The dry stone masonry, remained so for pastoral and agricultural deposits, in the casedde it was made only in the conical vaults, while for the bases the binder consisting of the bolus (red earth) was used, mixed with lime and water. Lime milk was used to paint the internal walls of the trulli, including the conical vaults, while on the outside only the bases were whitewashed, the roofs were not. The trullo vault is made up of an internal cone, the candle, formed by rings of stones arranged in concentric curves and decreasing towards the vertex; externally the cone is covered with chiancarelle, thin limestone slabs, arranged like roof tiles that make the structure waterproof, transporting rainwater into domestic cisterns by means of channels modeled in the stones; the cisterns were obviously dug before building the trullo, digging in the rock. From the excavation, stone was produced and then used in construction, but other stone was transported from the nearby quarries.

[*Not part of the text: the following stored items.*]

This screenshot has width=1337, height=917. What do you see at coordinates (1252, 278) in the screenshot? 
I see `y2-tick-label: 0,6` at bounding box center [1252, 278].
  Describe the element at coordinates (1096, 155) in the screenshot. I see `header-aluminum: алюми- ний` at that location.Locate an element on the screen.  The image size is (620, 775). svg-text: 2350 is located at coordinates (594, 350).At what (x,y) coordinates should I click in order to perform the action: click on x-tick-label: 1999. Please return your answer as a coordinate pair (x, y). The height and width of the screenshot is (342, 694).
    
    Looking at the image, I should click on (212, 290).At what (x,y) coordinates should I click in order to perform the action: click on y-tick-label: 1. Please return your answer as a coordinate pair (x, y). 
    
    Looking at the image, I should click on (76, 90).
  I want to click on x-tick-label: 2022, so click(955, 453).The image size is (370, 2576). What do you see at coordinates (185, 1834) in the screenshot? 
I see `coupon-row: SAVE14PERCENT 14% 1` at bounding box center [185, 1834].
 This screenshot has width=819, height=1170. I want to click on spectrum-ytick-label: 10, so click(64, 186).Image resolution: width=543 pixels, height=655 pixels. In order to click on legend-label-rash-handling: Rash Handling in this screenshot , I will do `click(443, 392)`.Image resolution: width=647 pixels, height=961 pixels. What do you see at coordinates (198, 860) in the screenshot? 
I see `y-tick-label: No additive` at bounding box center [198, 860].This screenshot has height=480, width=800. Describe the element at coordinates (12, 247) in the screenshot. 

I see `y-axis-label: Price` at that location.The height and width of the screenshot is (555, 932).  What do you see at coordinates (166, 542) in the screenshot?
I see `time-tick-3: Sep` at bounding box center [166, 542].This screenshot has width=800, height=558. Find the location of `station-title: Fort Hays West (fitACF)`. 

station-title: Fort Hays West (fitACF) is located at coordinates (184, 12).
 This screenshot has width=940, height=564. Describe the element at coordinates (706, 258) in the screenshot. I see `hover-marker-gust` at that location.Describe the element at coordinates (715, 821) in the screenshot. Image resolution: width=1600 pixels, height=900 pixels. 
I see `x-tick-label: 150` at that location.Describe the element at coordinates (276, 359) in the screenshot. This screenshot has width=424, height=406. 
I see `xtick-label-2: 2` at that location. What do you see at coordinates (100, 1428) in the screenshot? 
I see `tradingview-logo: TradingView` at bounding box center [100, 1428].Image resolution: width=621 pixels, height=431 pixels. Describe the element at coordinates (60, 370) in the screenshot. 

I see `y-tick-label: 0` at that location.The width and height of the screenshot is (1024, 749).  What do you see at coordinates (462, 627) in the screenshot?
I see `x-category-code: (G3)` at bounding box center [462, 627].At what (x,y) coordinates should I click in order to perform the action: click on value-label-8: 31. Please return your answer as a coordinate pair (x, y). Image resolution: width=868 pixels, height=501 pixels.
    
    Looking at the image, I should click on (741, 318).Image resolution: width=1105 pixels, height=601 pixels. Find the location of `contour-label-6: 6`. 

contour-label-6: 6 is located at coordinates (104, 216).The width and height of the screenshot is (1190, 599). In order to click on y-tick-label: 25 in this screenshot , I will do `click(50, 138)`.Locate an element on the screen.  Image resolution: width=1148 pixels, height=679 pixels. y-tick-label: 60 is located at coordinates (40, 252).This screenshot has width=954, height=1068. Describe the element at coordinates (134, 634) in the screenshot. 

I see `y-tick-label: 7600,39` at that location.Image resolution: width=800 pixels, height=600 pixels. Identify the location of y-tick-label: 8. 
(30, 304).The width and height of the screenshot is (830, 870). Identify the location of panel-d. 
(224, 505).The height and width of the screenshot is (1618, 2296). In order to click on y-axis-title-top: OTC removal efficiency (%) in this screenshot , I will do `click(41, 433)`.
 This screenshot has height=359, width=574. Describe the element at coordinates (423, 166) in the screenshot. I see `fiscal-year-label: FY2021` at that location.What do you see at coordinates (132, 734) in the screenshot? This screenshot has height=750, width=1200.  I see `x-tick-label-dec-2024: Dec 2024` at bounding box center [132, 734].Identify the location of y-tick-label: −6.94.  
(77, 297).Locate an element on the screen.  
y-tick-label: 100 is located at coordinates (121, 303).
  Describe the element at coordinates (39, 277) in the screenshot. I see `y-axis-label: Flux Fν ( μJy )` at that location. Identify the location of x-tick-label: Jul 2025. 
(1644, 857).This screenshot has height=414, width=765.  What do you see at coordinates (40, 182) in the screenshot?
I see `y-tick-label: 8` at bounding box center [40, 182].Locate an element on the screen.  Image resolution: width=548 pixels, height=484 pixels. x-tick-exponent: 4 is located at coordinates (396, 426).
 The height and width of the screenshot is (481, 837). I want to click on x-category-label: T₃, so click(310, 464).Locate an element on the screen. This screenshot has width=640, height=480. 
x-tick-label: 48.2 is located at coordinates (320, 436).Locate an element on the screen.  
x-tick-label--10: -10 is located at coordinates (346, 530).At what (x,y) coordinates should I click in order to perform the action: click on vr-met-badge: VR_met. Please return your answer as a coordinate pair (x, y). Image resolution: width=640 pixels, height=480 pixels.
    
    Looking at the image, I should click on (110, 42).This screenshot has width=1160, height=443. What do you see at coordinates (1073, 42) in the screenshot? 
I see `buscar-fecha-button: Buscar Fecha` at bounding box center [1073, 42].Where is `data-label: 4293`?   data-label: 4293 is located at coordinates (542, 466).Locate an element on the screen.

Between the candle and the chiancarelle there is a cavity in the wall full of rubble which facilitates the exchange of air inside the house. The same cavity of the wall is present in the base walls of a trullo, up to two meters thick and slightly inclined like a shoe. Analyzing the original construction technique, the trulli represent an environmentally friendly construction model for the material used, the stone, which guarantees a comfortable thermal inertia in the way it is assembled; the height of the conical vault guarantees a considerable reserve of air. The thermal properties of the structure are also accentuated by the covering lime because it is obtained by firing the limestone. The popular saying "trulli are warm in winter and cool in summer" obviously applies if they are inhabited constantly, since the thick walls keep the heat long and protect from the summer heat. This theory, especially for heat, was particularly valid in the past when there were no modern heating systems that made stays in trulli comfortable even if not inhabited all year round.
In Valle d'Itria the trulli can be seen scattered throughout the countryside and in the Contrade (country villages). In particular in the Contrade you can often admire the sovereign trulli (the most famous is in Alberobello); these are trulli made up of monumental cones in which close-ups are obtained, hence the original term "soprano", ie a room above. Other trulli can be admired in the farms where originally the service areas were next to the manor houses, some transformed into comfortable accommodation facilities such as B & Bs and farms holidays.